Harper's has an article (which I found via Arts & Letters Daily) from about a year ago posted online about mail order brides which begins:
The article describes one man's journey to Ukraine to follow a group of awkward farmers and doctors looking for love with pliant women. But these men weren't here for mere sex tourism. No, "what they really wanted, and what most imagined they would find in Ukraine, was a fusion of 1950s gender sensibilities with a twenty-first-century hypersexuality." They were looking for wives.

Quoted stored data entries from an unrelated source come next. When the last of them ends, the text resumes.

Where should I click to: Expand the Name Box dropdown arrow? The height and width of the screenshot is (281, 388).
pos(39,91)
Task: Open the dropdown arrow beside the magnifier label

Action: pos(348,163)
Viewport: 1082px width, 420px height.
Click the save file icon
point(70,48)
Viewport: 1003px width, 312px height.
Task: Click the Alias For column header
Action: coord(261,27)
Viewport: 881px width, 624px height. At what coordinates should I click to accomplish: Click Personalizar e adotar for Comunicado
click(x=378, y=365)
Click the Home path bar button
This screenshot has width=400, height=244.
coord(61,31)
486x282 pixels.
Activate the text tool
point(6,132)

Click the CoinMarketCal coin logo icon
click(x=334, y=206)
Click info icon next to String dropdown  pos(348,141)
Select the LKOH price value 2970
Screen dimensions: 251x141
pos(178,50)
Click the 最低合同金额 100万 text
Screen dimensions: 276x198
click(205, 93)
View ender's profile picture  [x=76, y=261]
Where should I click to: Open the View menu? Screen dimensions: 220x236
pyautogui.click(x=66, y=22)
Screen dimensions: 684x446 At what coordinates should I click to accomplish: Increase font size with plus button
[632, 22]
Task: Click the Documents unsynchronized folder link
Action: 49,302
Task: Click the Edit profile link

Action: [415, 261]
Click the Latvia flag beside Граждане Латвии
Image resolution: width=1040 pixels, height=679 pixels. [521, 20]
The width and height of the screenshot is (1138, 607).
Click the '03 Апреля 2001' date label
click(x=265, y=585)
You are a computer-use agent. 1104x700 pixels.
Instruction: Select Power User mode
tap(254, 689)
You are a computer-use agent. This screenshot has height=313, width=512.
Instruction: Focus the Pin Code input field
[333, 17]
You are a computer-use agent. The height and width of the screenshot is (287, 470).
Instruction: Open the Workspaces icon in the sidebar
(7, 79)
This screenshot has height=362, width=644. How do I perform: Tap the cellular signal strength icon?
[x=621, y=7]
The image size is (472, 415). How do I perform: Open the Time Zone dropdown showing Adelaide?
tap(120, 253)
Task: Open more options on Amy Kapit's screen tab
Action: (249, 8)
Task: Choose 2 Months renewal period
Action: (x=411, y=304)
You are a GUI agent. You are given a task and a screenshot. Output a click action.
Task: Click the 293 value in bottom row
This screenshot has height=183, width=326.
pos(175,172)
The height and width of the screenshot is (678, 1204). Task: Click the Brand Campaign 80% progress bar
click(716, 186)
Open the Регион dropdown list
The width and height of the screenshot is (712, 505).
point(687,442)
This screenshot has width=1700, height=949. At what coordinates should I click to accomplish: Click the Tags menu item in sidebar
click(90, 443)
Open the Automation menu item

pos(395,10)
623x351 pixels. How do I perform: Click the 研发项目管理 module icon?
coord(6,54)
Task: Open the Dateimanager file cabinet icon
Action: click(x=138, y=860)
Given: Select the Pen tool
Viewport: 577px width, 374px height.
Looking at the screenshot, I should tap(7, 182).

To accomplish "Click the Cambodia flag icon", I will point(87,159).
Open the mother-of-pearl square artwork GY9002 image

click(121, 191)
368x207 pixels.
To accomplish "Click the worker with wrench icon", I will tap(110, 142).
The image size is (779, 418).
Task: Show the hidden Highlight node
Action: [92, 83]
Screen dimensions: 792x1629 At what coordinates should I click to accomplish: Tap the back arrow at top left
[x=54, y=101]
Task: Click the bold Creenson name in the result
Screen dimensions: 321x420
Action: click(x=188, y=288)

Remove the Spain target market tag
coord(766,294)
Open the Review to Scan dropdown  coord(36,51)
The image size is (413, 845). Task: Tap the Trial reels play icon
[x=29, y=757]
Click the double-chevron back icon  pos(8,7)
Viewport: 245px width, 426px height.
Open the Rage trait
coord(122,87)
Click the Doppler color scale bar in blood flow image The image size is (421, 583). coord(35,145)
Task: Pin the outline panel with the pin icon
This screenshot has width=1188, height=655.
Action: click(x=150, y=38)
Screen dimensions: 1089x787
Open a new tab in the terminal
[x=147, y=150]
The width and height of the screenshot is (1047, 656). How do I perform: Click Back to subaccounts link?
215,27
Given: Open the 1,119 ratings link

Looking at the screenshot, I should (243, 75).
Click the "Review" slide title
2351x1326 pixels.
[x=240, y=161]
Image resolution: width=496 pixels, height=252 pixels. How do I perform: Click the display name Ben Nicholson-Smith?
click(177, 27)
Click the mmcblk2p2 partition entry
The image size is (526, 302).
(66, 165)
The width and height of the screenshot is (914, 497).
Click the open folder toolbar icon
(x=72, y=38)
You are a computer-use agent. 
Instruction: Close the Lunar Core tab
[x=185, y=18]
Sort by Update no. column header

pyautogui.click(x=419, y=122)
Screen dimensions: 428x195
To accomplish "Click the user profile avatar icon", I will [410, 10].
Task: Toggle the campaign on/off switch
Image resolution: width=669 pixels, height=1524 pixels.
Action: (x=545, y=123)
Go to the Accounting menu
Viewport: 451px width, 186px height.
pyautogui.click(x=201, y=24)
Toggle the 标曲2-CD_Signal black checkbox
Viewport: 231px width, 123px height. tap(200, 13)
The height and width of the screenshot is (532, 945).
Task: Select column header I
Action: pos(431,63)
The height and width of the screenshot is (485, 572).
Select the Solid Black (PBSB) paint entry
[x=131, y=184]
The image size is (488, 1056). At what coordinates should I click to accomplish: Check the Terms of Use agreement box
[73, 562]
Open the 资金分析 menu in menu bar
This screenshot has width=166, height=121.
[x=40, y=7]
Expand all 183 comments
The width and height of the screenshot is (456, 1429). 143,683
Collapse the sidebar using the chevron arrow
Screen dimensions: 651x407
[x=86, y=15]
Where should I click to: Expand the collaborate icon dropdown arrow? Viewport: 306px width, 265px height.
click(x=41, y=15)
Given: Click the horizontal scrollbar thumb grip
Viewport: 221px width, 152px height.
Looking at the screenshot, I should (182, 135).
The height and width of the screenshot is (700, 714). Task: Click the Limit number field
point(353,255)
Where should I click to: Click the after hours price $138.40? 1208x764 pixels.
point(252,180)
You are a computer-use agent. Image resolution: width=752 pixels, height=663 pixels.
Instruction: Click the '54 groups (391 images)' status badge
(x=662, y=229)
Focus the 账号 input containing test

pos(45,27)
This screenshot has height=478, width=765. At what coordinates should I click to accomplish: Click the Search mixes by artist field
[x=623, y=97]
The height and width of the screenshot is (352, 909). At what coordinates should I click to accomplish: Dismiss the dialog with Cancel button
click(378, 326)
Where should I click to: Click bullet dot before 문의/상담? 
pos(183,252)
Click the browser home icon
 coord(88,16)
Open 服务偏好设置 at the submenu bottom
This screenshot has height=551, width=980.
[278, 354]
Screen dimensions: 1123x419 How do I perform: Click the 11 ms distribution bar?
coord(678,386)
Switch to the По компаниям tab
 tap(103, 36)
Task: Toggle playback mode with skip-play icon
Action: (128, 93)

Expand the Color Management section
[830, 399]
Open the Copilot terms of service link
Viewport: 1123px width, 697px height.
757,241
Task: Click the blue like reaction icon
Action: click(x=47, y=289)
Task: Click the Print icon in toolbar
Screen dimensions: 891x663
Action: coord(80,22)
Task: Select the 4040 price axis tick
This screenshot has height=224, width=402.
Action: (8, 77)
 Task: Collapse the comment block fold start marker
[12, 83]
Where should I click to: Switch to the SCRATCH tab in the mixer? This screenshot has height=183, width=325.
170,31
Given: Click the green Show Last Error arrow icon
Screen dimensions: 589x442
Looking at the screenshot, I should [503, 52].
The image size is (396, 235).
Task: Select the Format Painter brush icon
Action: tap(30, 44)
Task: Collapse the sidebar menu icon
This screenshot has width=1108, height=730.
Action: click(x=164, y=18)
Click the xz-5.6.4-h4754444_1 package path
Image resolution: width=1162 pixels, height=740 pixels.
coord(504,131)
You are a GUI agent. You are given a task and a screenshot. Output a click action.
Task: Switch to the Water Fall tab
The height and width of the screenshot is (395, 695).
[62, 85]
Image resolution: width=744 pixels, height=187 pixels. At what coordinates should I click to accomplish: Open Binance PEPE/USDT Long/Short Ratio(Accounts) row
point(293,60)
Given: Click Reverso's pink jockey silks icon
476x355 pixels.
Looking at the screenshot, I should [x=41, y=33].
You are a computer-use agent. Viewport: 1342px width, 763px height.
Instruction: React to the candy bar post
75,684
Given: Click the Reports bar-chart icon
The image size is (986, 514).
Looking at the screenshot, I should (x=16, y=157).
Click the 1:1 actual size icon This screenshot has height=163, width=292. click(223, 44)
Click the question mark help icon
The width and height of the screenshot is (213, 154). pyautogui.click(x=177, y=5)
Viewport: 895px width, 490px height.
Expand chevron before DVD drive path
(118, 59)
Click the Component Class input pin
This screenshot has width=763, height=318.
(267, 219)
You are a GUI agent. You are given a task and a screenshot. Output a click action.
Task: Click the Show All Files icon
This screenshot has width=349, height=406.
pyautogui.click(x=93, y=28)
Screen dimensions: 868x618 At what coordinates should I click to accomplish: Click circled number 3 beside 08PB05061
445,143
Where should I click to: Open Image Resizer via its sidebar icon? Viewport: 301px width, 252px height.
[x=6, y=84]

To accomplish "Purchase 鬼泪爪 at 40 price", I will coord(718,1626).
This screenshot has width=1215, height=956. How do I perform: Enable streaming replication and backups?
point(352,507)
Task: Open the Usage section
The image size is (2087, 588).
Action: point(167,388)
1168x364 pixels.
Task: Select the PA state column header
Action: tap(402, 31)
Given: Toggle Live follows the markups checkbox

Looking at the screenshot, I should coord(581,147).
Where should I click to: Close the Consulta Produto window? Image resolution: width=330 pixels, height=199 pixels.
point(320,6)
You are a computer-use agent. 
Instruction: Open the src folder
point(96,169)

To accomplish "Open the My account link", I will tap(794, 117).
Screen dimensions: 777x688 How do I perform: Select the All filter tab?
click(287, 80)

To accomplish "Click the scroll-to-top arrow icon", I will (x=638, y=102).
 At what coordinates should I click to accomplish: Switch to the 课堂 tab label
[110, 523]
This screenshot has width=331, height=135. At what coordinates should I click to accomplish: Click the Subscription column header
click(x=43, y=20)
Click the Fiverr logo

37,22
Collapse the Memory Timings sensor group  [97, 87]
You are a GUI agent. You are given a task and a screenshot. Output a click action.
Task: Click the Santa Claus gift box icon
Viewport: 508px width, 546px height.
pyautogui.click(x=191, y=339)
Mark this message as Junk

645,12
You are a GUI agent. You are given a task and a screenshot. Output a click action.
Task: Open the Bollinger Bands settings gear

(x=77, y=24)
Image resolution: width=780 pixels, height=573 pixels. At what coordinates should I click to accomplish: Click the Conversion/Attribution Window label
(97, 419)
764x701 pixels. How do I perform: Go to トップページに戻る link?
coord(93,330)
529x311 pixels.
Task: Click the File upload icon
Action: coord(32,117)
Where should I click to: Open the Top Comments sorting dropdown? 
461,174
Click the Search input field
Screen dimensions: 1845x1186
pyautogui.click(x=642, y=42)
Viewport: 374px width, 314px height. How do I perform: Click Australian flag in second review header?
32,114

Reading about mail order brides reminds me of a time years ago when, excited to have my own apartment (no, I'm not about to tell you I ordered a woman through the mail) and my own mailing address, I ordered everything free that I could find. A book called High Weirdness by Mail was my guide -- I found it at a used book store. From this book I found out how to become an ordained minister in the same church that later welcomed the reverend John Wayne Bobbit (or so I heard). Religion by mail became a theme. Ten years later, I still get free books from the Reverend Billy Graham's Evangelistic Association. I avoided sending off to the Mormons -- they send back people, not letters. But I did send for Scientology catalogs. I learned a ton from those. Eventually I think they thought I was one of them. The catalogs I got had very detailed information about their E-Meters, Hubbard's little lie detector used by Scientology "auditors" to glean the secrets of unsuspecting "pre-clears." Or something.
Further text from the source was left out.